PASSAGE GIVEN:
# General Mandolin Topics > eBay, Craig's List, etc. >  Huge number of eBay Scam Listings

## MikeEdgerton

This listing is only one of more than 3,000 listings that just went up, many of them mandolins. Unfortunately eBay makes it really hard to report things. Just beware, they obviously compromised some poor unsuspecting sellers account.

https://www.ebay.com/itm/Vintage-Unk...oAAOSwiG1ah0uy

----------

David Rambo, 

Denny Gies

----------


## George R. Lane

Mike,
It says the listing has been removed.

----------


## Timbofood

The listing may be gone but, the scam remains! Honor is fleeting by the minute, save here at the Café!

----------


## MikeEdgerton

I had reported a few. It was pretty apparent what it was.

----------

gtani7

----------


## pops1

I have seen the same mandolin in two ads right after another with the same scam. Not too bright. He would have like 4 or more in a row, but would use the same mandolin, same pic. Ebay doesn't make it easy to report these things either.

----------

gtani7

----------


## MikeEdgerton

Same guy is back this morning, same ads different hacked account. Sems to favor accounts with a lot of positive feedback.

https://www.ebay.com/itm/1927-Gibson...UAAOSwNt1aiCuU

----------


## gtani7

A lot of accounts have been compromised.  For example the Ome Juggernaut banjo, short auction < 24 hours, then there's a button below for "See full item description" when you click that, takes you to ebaydesc.com page that says "Buy it now only", "All bids will be cancelled", "do not message me thru Ebay" and other stuff.

----------


## MikeEdgerton

That's the same guy.

----------


## MikeEdgerton

He's gone again  :Cool:

----------


## pops1

I reported two of his ads this morning.

----------

gtani7, 

MikeEdgerton

----------


## MikeEdgerton

That's what has to happen.

----------


## pops1

He is a busy guy, reported at least 6 more this morning. What a pain.

STATED GOAL: Carry on the forum thread about eBay scams from its last post. The listing has no role in this.

PROVIDED MATERIAL:
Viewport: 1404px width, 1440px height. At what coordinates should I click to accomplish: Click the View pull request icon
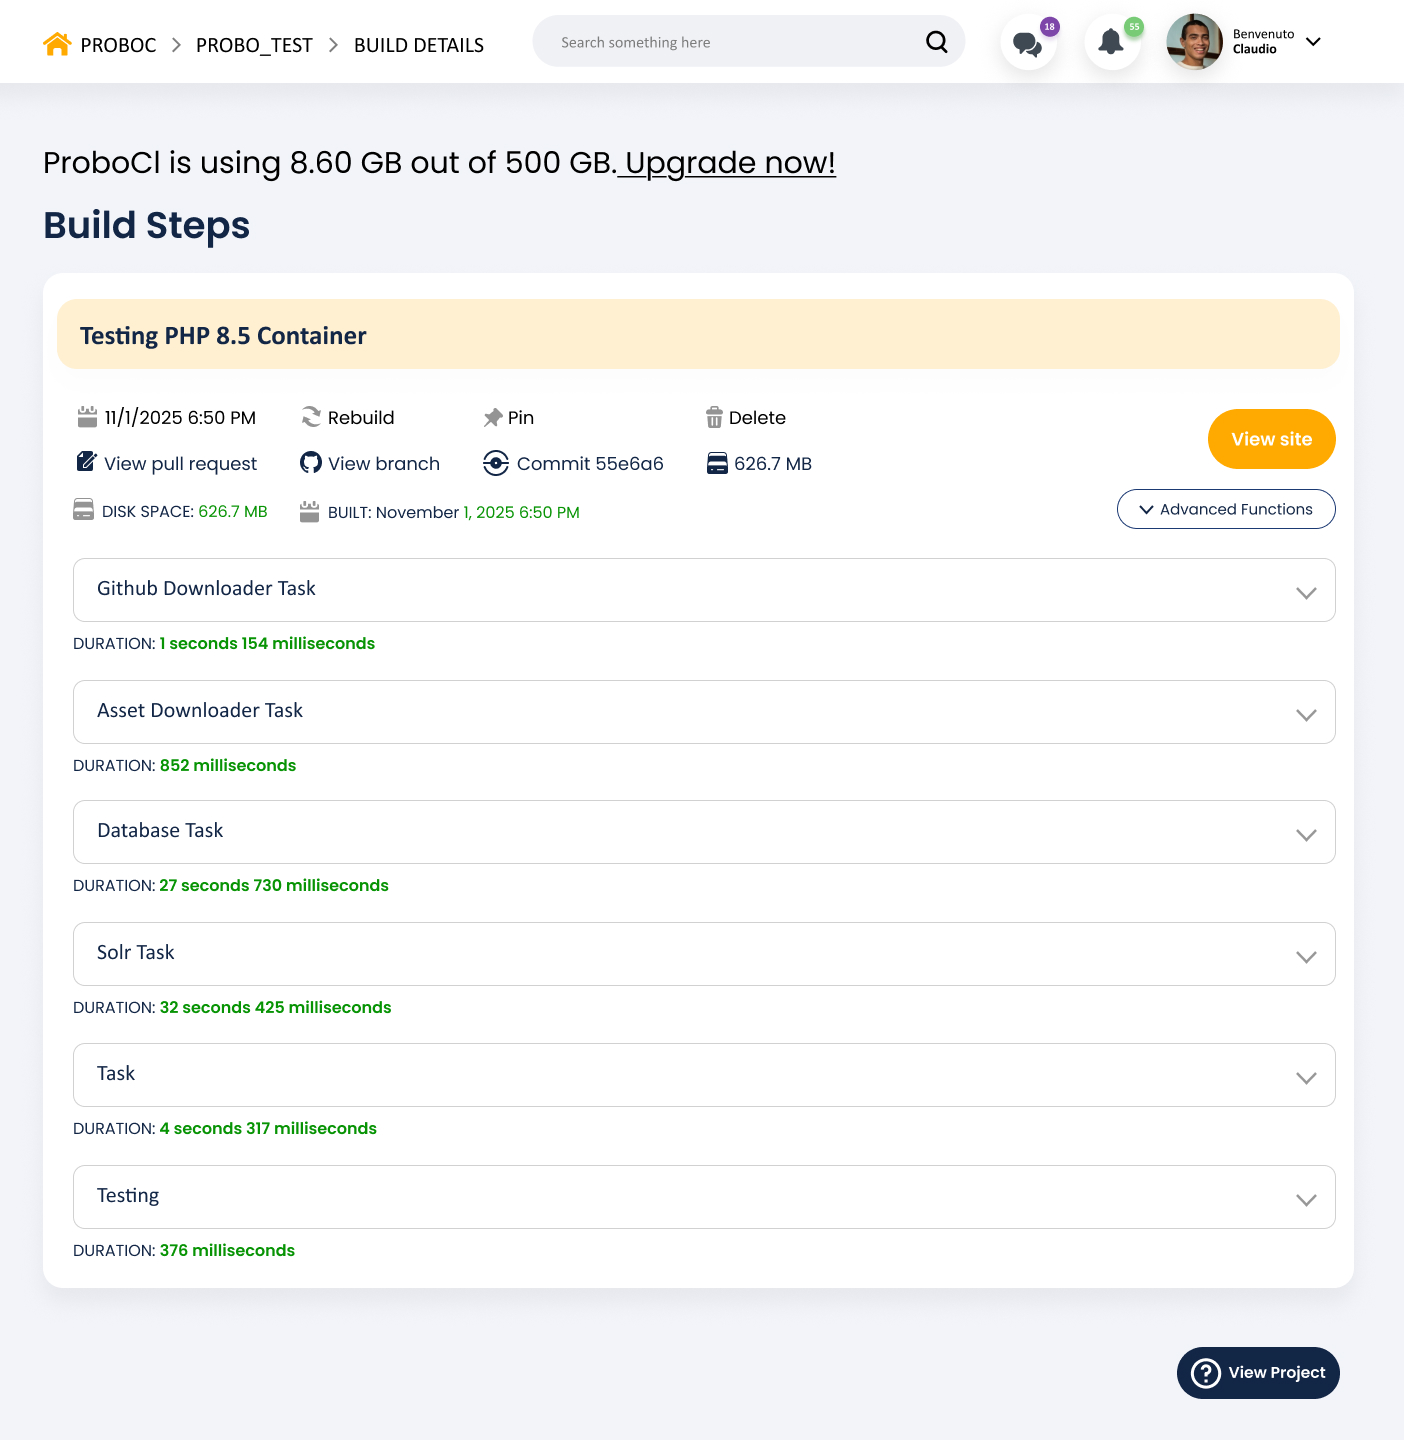tap(87, 462)
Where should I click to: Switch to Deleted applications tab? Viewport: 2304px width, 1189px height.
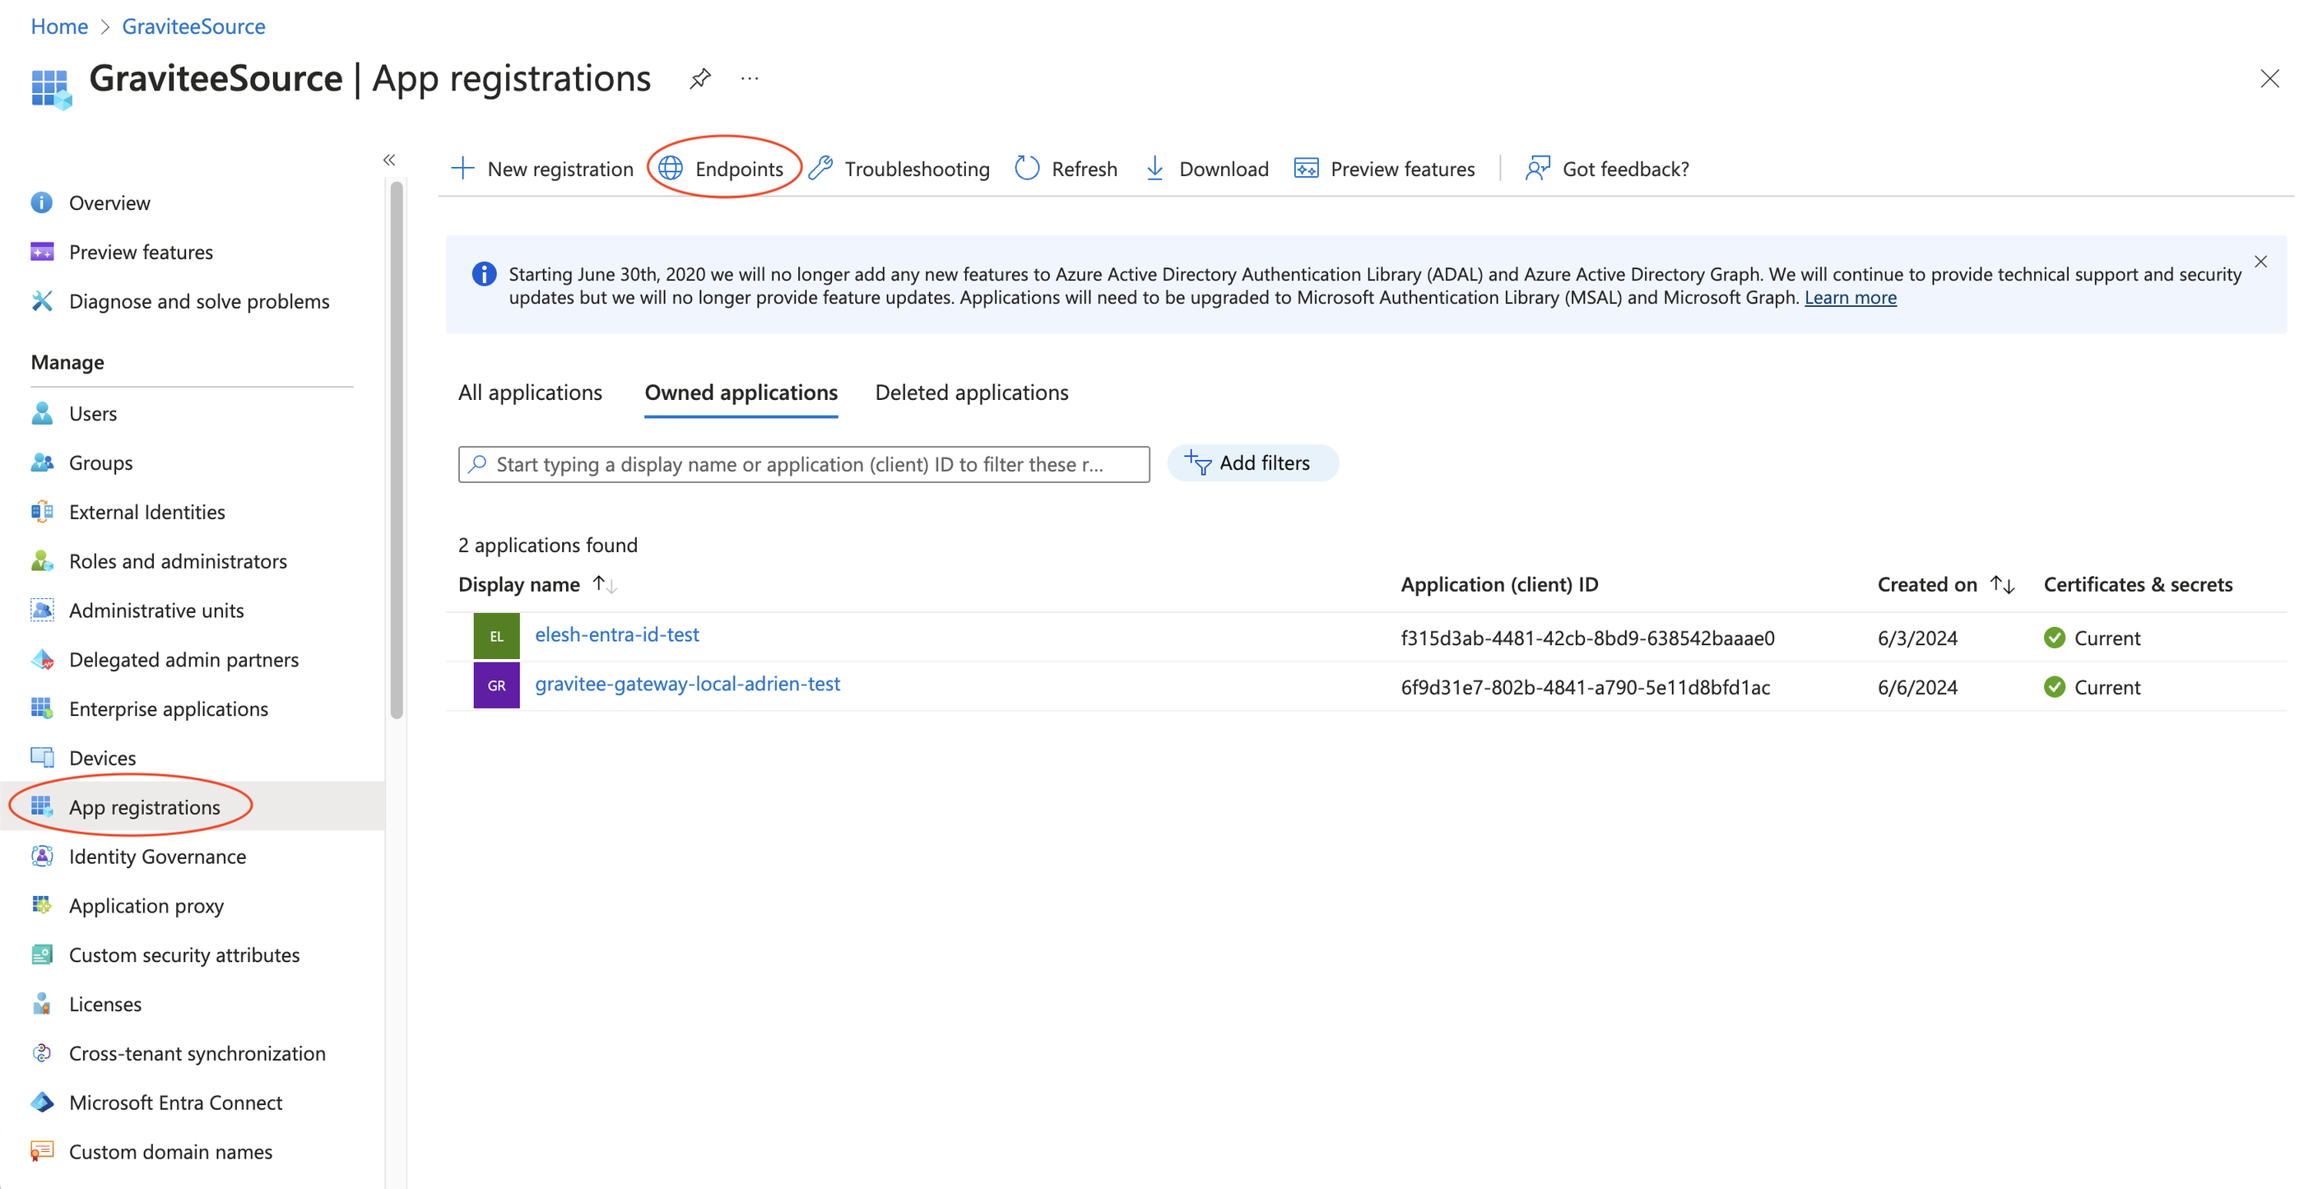click(x=971, y=392)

EXERCISE OUTPUT:
----------


## gtani7

report a scam: not obvious at all so:

____________________________

scroll down to Description/Shipping tabs on the left, there's a *Report* link on the right

Report Category: Listing Practices

Reason for Report :Fraudulent Listing

Detailed Reason: You suspect listing is fraudulent

----------


## pops1

> report a scam: not obvious at all so:
> 
> ____________________________
> 
> scroll down to Description/Shipping tabs on the left, there's a *Report* link on the right
> 
> Report Category: Listing Practices
> 
> Reason for Report :Fraudulent Listing
> ...


Exactly what I did, like six times this morning.

----------


## HonketyHank

Question: is it not a violation of eBay TOS rules to include a link to an outside website or email address in the listing? This seems to be a regular feature of this guy's MO which should be easily detectable by the ebay police.

----------


## Jeff Mando

eBay should hire Rickenbacker's police -- they seem to catch every unauthorized use of the Ric name or image within hours of its listing.

----------

gtani7

----------


## MikeEdgerton

eBay could stop all that easily. It wouldn't be hard to filter out links. They choose not to.

----------


## MikeEdgerton

By the way, they just took him out again with a new account. I was looking at a $4.95 A2Z when they pulled all his listings. I didn't even get time to report it  :Cool: 

They still show up on the search but they are gone when you try to go tho them.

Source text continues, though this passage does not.